Tips for keeping long bars level

rangerdanger

TreeHouser
Joined
Apr 25, 2008
Messages
2,471
Location
Lexington, KY
Just wondering if you guys and gals with more experience than I with long bars(say 30" and up) have tips for keeping them level during cuts. Mainly its the back cuts that I have a bit of trouble with. Nothing too major, most of the time its a slight up or down slope for me.
 
Most trees, even on a slope, will try to grow straight up unless there is too much competition. Use your gunning sight on the top cover to line up with the stem until you get the "feel" of it with experience. With a long bar, you will either under or over compensate for the bars weight until your muscles learn the position and motion. Best I can explain it.
Even on a leaner, you probably want to be perpendicular to the grain anyway ;)
 
Yep, experience goes a long way, with muscle memory.

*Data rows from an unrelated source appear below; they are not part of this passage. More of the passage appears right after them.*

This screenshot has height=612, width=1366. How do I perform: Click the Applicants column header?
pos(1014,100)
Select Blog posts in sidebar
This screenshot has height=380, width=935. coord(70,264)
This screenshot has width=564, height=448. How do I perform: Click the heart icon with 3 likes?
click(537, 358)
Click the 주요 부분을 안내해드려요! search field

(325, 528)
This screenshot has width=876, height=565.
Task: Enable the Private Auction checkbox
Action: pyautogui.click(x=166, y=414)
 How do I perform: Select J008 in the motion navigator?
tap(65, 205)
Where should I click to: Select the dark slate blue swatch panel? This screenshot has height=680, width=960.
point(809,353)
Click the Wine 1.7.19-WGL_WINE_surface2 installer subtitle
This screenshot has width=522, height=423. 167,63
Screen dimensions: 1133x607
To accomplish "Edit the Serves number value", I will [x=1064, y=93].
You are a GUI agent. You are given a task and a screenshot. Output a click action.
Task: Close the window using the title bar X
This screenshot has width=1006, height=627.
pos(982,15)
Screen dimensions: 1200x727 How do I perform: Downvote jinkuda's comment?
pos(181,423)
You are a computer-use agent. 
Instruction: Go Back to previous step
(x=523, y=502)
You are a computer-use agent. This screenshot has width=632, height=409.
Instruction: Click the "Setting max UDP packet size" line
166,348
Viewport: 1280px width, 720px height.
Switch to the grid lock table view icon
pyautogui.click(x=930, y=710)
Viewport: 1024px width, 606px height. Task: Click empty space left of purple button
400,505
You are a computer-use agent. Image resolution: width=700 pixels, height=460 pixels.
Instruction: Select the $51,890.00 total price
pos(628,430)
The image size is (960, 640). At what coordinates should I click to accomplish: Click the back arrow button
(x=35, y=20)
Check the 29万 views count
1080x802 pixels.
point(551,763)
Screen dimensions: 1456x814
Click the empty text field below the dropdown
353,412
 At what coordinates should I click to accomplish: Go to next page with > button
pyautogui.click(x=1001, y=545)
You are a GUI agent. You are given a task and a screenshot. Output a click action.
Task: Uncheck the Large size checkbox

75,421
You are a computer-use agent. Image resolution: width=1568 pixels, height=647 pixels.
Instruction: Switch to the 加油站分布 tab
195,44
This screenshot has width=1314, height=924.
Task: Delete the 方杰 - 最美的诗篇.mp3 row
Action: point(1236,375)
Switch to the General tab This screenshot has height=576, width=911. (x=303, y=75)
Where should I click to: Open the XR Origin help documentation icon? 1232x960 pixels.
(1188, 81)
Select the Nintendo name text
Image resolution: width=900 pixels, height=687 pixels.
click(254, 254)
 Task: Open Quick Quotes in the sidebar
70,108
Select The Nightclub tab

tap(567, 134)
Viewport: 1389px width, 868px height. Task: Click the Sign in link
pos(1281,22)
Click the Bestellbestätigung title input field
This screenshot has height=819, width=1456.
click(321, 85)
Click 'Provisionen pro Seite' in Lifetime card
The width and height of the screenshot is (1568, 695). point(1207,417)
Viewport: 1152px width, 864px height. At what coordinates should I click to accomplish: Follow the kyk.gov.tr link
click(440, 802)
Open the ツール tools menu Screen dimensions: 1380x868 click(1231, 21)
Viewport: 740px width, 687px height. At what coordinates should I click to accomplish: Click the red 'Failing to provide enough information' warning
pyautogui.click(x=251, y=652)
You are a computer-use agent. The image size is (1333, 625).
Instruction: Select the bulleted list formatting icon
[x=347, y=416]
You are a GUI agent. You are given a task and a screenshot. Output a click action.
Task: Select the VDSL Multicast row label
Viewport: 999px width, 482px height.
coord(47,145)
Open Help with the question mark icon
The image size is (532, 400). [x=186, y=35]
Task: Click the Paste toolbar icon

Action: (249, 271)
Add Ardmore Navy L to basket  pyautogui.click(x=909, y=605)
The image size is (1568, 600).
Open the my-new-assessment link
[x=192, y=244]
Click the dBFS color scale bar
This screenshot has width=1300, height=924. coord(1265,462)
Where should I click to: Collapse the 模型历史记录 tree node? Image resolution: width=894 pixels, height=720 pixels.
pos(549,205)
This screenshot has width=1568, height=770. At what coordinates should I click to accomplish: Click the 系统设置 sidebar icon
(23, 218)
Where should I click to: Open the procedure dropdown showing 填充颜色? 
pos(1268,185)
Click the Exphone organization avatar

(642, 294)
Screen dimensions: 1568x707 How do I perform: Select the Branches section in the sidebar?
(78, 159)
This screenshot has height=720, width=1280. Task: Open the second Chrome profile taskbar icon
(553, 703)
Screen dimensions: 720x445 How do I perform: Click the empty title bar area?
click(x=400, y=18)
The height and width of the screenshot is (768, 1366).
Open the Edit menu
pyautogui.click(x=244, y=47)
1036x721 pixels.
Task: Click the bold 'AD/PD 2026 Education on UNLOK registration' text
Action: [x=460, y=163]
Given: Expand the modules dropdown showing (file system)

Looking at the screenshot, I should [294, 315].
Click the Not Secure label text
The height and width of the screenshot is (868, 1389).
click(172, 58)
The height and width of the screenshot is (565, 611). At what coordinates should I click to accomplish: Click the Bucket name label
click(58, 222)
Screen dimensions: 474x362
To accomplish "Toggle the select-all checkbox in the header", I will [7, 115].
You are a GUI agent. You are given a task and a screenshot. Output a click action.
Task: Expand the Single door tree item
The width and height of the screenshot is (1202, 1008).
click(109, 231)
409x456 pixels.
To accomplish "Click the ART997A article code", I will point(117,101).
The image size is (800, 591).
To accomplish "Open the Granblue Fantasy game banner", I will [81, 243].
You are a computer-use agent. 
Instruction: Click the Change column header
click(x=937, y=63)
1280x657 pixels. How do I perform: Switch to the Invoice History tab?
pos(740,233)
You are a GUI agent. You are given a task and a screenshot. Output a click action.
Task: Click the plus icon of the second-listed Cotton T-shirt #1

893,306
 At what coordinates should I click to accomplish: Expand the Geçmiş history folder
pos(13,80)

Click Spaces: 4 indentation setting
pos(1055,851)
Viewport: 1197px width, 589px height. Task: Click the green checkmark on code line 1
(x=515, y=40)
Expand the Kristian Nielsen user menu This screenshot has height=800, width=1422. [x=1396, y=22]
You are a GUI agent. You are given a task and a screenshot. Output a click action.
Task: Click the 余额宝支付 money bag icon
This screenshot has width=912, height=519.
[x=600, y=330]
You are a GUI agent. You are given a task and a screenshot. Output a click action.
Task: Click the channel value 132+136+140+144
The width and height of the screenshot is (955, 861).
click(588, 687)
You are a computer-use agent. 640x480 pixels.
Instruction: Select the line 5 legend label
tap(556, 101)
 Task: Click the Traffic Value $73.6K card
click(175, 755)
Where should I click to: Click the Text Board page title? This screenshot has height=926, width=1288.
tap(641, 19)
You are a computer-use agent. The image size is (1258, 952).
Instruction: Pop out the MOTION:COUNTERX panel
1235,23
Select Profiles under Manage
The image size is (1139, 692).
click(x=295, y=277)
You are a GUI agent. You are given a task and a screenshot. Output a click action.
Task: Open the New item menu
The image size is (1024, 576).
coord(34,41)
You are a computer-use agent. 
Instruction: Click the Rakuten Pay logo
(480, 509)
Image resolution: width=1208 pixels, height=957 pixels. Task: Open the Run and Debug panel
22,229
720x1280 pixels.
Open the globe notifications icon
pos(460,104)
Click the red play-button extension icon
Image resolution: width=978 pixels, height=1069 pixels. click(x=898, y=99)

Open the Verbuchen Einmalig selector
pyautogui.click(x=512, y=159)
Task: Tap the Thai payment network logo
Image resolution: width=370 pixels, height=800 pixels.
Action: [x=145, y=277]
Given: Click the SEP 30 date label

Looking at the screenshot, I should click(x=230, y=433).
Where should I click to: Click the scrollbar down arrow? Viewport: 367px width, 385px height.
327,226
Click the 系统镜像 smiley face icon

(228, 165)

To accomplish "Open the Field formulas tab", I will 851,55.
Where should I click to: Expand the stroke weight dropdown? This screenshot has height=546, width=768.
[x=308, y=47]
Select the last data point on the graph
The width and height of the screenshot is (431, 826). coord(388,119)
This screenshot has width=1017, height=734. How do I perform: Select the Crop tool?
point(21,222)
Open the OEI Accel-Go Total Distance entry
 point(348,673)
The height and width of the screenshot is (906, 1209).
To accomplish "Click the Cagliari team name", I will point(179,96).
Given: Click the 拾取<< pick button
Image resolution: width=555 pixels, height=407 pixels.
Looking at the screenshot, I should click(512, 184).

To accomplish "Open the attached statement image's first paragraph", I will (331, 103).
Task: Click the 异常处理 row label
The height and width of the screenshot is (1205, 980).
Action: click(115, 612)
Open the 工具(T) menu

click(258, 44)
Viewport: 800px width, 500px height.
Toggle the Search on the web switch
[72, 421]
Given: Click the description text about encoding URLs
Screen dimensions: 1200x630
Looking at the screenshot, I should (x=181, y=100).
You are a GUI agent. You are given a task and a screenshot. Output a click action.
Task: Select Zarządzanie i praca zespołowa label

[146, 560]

Start your cut, and bit, and stop to check to see that you are doing it right. If not cut. If you've only cut in a 1/2 inch to an inch, you shouldn't have problems wedging the tree over if you're wedging. If you go deeper, you loose some wedging wood.
 
Experience & not rushing. Take your time - saw a kerf with a smaller saw if that's easier & then use the bigger saw to complete the cut
 
Big bar = big tree right? The easiest way to make sure your backcut is level to the undercut is to walk the saw around the back of the tree making a very shallow cut just to hold the bar. That way you can make adjustments if needed without cutting too much wood. I hope that makes sense if not please refer to Fundamentals Of General Tree Work.
 
I just hold it level. One thing that helped me was when someone said to picture a marble or bearing sitting on the bar, try to balance it when you're lining up.
 
I don't either. But if you're really having trouble with it I would recommend it, a bubble level that is. You can also always start the backcut with a smaller bar/chain if you'd like.
 
  • Thread Starter Thread Starter
  • #14
Thanks guys. It's not a huge problem for me, just one of those little things u notice after falling a tree and looking at the stump. I've gotten to the point where I take my time with it all, and double check everything. Figured experience and muscle memory were the keys to it.
 
Great link B. One of the city arborists here, a super nice guy is Gord's cousin I believe it is. Gord is one of the few t-housers I've met. Super mellow guy, his treework doesn't look so mellow though.
 
I find most who has trouble with uneven bars have uneven bars for a reason.

A sharper side than the other or wrong setting on rider..
 
Are you more likely to be tip low or tip high? Try to be aware if you're consistent in this way. and adjust.

Are you making your cuts with your best possible ergonomics?
 
I use a 46" bar on a 3120xp time to time. Indeed, leveling this bar isn't easy (I don't say it's really easy with the shorter bars though). The bar bends under it's own weight and the "eye's level" and "muscle's level" are both lost. It's difficult to hold the bar on a very small kerf, straightening the bar and saw, and put all level. The diagonal cut in the face is the worst because of the gunning sight at the same time, just at the cut's start.
 
I never had any significant difficulty with bar droop when I ran the 42 inch on my 084, only when I stepped up to the 60 inch. Definitely a guide kerf can help when you are in that range, but the technique used to counter droop without a guide kerf is to hang the bar on the bark about 2/3 the way out to the tip and let the weight of the saw bear down on the bar until it's straight and level, then squirt the throttle to get started...might take a try or two to get the kerf deep enough to hold the bar well.